Todo esto, acompañado de la correspondiente disposición de recursos de presupuesto. Para ello se hace necesaria una reestructuración democrática del Estado que deberá comprender la redefinición de los poderes públicos y de sus facultades, así como del equilibrio entre ellos, limitando el excesivo carácter presidencialista; el intervencionismo judicial (llamado también el judicialismo de la administración pública); el reconocimiento y estímulo a la participación social y popular en sus diversas modalidades, incluida su organización en la forma del Poder Popular de las comunidades urbanas y rurales, campesinas, indígenas y afrodescendientes; el fortalecimiento del proceso de descentralización hacia la mayor democracia local; el rediseño del orden jurídico-económico y la reapropiación social de la política económica;. Y de manera especial, la reforma de la rama judicial que libere a la justicia de su escandalosa politización, le devuelva su independencia como rama del poder y la convierta en presupuesto indispensable para la paz.
La reestructuración del Estado deberá acompañarse de una reforma política y electoral que regule la contienda política en equidad e igualdad de condiciones, erradique las estructuras y prácticas clientelistas, corruptas y mafiosas en el ejercicio de la política, siente las bases para recuperar la credibilidad y transparencia del sistema político y del sistema electoral. Se deberá reformar el poder electoral y garantizar la participación de las fuerzas políticas y los movimientos políticos y sociales opositores. Se tendrían que reformar los actuales mecanismos de participación política, suprimiendo sus reglamentaciones restrictivas y fortaleciendo los alcances de las iniciativas sociales y populares en esta materia, incluidas las iniciativas de carácter legislativo. Se sugiere incluso establecer la elección popular de los rectores de los organismos de control; incluyendo a la Fiscalía General y de la Defensoría del Pueblo, con base en propuestas programáticas.
Todo lo anterior no es más que ejemplos de un campo mucho más amplio y complejo de lo que se podría mencionar en este artículo. Pero lo sufrientemente serios como para ponernos a pensar.
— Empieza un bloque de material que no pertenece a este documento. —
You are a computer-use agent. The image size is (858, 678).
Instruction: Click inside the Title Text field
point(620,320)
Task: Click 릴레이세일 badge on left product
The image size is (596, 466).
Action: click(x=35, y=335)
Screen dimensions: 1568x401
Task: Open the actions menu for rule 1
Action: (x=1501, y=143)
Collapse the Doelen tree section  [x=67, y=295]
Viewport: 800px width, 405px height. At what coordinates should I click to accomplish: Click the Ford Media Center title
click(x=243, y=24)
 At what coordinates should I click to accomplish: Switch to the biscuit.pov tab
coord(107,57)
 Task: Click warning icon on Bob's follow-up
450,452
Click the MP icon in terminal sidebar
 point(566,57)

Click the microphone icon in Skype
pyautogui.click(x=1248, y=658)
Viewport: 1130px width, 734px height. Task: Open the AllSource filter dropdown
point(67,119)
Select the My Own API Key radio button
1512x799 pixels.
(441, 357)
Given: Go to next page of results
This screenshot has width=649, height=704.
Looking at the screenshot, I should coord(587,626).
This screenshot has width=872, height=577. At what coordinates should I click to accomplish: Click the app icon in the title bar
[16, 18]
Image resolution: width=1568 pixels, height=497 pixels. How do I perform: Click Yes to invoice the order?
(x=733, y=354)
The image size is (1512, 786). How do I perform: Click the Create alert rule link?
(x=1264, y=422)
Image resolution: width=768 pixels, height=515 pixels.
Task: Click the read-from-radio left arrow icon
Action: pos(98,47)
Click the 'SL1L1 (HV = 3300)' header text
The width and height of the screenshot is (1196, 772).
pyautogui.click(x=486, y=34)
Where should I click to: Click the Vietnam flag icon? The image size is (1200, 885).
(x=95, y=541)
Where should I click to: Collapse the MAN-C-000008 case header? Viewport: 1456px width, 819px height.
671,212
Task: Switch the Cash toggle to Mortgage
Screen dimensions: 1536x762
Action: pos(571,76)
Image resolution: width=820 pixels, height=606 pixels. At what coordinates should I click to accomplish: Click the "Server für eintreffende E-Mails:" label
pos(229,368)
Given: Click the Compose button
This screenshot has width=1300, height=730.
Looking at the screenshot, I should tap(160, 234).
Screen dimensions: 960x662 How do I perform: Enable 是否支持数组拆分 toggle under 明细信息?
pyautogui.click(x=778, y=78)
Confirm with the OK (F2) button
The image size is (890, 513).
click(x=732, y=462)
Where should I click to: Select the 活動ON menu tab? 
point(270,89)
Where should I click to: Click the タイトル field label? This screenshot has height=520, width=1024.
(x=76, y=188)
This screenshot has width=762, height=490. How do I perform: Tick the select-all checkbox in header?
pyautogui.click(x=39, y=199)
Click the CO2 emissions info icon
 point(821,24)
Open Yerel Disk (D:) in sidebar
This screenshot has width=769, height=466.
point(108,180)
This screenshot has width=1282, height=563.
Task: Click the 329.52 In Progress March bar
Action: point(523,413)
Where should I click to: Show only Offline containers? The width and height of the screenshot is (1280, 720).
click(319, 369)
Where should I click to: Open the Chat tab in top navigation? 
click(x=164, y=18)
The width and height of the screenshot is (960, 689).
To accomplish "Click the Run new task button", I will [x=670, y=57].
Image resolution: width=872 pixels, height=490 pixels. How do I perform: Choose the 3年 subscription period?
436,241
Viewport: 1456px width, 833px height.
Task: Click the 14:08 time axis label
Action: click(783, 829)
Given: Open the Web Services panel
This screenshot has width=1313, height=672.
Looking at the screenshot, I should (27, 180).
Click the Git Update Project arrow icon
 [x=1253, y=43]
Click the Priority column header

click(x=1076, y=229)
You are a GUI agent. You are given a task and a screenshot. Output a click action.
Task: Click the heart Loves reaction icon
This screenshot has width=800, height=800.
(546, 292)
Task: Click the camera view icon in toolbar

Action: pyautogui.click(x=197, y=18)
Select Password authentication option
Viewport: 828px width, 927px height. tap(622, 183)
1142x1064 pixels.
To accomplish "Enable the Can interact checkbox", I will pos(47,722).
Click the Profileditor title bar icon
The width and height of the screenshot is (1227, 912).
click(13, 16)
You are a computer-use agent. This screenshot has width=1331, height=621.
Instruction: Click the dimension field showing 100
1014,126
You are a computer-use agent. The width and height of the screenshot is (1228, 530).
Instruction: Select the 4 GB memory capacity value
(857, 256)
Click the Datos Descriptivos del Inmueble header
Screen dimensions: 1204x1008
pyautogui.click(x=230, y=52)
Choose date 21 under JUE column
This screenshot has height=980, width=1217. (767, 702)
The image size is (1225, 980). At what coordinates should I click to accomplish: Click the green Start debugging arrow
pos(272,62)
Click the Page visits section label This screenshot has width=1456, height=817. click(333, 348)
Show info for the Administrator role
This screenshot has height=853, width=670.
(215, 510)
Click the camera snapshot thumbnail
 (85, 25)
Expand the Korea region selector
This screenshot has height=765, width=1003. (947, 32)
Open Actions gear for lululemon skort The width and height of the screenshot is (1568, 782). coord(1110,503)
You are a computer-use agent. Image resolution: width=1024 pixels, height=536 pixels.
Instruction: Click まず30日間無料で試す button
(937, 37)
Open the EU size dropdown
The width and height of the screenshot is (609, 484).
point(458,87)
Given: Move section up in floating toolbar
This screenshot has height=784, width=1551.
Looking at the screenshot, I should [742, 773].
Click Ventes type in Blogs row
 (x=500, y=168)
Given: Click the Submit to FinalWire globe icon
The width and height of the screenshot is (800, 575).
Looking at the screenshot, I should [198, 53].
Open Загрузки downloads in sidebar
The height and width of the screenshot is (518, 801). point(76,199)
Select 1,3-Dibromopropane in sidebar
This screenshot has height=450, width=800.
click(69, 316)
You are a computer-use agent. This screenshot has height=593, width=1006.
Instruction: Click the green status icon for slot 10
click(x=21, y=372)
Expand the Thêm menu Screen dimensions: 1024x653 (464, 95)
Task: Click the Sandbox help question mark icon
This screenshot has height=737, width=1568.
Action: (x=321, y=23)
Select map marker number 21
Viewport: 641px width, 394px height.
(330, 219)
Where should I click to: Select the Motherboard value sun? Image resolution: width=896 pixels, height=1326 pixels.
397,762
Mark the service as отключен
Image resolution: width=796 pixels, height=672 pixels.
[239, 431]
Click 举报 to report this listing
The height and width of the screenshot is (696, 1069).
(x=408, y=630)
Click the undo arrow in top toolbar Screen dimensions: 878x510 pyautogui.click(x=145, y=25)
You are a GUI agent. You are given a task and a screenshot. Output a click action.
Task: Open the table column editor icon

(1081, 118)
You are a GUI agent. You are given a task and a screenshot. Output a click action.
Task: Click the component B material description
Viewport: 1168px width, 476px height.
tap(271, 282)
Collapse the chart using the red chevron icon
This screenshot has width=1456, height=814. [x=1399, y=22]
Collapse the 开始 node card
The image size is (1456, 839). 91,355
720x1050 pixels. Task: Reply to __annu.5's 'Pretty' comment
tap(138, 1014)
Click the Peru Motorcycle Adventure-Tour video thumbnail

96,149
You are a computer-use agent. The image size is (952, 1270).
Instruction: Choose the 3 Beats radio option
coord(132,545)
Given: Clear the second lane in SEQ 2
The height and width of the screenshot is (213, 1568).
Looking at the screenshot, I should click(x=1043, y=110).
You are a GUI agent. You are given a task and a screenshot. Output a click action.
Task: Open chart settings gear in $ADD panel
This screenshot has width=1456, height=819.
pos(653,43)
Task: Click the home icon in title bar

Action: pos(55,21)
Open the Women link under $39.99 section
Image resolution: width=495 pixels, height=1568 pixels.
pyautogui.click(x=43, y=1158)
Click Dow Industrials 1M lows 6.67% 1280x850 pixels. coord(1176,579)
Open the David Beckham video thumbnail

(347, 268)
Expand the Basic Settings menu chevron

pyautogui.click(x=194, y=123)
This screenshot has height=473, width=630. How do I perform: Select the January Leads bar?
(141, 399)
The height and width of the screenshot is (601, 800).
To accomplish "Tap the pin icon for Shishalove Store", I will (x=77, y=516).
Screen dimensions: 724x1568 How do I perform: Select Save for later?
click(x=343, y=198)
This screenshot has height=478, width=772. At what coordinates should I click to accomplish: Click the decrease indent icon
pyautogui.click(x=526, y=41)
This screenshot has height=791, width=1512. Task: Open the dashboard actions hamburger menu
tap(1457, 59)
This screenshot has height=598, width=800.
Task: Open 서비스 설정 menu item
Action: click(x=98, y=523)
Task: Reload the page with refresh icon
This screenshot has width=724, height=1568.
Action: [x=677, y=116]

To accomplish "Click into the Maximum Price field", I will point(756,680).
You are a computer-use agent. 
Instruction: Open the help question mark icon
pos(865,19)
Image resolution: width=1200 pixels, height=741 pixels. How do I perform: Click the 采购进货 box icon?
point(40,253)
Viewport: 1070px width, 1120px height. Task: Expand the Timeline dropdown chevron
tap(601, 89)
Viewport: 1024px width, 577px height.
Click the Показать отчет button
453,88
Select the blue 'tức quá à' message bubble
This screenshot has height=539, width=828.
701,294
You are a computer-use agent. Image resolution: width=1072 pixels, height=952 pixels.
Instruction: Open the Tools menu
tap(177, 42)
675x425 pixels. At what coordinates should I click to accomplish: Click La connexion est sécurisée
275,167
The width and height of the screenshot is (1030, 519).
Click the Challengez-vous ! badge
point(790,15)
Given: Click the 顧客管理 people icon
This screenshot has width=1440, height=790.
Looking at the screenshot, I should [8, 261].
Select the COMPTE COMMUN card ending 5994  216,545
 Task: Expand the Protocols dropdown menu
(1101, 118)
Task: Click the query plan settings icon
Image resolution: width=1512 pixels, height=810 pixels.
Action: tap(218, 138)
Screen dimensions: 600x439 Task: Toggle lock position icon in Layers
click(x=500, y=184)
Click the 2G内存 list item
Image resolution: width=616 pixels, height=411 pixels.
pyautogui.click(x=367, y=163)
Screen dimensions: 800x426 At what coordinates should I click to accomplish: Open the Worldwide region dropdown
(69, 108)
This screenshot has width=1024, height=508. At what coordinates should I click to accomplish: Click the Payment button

Y en el momento que nuevamente se escucha por allí algunas voces aisladas sobre la necesidad de una nueva constituyente, advertir sobre los peligros que asechan detrás de intereses disfrazados de democracia, es de suma importancia, para no caer en las garras de los intereses individuales de pequeños sectores, que lo único que desea es un Estado que puedan manipular a su antojo.
(*) Alfonso J. Palacios Echeverría
Para aquellos que andan por allí alborotando a algunos incautos sobre una propuesta de nueva constitución política, sería bueno que leyeran este artículo. Es toda una cátedra, además de una advertencia seria. No cfeo que sea el momento de algo tan trascendente.
Y cundo será el momento?
Indudablemente la derecha aspira a plasmar o elevar a nivel constitucional el modelo neoliberal que han venido instalando en el país durante los últimos 40 años. El tema que nos ocupa es Qué haremos al respecto nosotros, los de a pie.Ellos, los de la derecha, están en su derecho de aspirar a ampliar sus privilegios en contra de la mayoría del pueblo. Nosotros, el pueblo, estamos en nuestro derecho de elaborar nuestra propia propuesta de convocatoria y nuestra propia propuesta de nueva constitución, que nos haga superar la actual en sus niveles de democracia, participación, equidad, justicia, solidaridad.